■ WHAT YOU SHOULD DO:
Render the material below as a Markdown table with the columns Row and Text, placing a row number in Row and each line in Text. Include only everything from the line containing "on legend-label: Sludge" down to the line containing "(465, 334).", both ends included, and omit blank lines.

# # # # # # #

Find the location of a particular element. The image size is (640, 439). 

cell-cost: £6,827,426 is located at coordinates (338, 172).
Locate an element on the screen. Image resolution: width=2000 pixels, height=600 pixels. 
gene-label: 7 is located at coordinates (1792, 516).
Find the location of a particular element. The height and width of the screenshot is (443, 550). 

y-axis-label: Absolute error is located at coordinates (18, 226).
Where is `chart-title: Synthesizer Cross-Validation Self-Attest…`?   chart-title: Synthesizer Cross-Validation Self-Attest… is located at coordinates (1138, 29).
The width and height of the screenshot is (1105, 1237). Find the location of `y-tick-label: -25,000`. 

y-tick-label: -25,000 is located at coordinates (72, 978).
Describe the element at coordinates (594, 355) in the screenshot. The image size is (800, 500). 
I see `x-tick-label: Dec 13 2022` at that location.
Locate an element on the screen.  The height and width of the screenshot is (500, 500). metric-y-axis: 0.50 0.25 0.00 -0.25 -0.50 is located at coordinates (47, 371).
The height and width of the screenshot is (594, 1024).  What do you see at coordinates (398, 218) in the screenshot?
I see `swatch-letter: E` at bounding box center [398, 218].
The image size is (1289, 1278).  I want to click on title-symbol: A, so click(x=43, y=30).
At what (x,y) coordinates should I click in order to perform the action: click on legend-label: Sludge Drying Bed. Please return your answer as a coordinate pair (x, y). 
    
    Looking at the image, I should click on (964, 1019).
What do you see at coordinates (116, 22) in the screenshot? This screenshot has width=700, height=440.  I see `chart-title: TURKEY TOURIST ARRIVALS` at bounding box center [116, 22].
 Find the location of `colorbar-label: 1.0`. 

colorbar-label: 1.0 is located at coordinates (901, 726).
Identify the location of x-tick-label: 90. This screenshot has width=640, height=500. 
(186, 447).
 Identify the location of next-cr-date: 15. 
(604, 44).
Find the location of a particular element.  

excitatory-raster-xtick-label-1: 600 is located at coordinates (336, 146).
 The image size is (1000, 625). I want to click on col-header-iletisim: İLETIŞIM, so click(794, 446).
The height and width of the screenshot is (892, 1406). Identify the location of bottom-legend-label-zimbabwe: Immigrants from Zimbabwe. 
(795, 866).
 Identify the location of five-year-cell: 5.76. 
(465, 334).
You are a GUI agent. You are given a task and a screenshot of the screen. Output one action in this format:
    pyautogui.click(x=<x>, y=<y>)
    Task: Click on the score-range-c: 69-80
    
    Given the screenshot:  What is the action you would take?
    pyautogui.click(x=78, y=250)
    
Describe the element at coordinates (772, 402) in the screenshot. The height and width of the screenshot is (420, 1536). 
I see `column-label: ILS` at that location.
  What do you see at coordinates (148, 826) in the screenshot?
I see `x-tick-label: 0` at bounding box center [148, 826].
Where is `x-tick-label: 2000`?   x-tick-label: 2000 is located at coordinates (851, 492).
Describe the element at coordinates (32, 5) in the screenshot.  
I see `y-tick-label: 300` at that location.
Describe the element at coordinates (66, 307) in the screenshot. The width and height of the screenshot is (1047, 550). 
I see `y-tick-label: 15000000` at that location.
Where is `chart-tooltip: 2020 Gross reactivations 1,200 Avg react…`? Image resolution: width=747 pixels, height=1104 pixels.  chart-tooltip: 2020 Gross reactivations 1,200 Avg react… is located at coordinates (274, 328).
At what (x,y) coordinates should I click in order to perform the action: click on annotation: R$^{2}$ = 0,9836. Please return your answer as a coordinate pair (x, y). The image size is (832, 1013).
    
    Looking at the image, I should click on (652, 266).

# # # # # # #

■ OUTPUT OF THE EXERCISE:
| Row | Text |
|---|---|
| 1 | At what (x,y) coordinates should I click in order to perform the action: click on legend-label: Sludge Drying Bed. Please return your answer as a coordinate pair (x, y).  |
| 2 |     Looking at the image, I should click on (964, 1019). |
| 3 | What do you see at coordinates (116, 22) in the screenshot? This screenshot has width=700, height=440.  I see `chart-title: TURKEY TOURIST ARRIVALS` at bounding box center [116, 22]. |
| 4 |  Find the location of `colorbar-label: 1.0`.  |
| 5 | colorbar-label: 1.0 is located at coordinates (901, 726). |
| 6 | Identify the location of x-tick-label: 90. This screenshot has width=640, height=500.  |
| 7 | (186, 447). |
| 8 |  Identify the location of next-cr-date: 15.  |
| 9 | (604, 44). |
| 10 | Find the location of a particular element.   |
| 11 | excitatory-raster-xtick-label-1: 600 is located at coordinates (336, 146). |
| 12 |  The image size is (1000, 625). I want to click on col-header-iletisim: İLETIŞIM, so click(794, 446). |
| 13 | The height and width of the screenshot is (892, 1406). Identify the location of bottom-legend-label-zimbabwe: Immigrants from Zimbabwe.  |
| 14 | (795, 866). |
| 15 |  Identify the location of five-year-cell: 5.76.  |
| 16 | (465, 334). |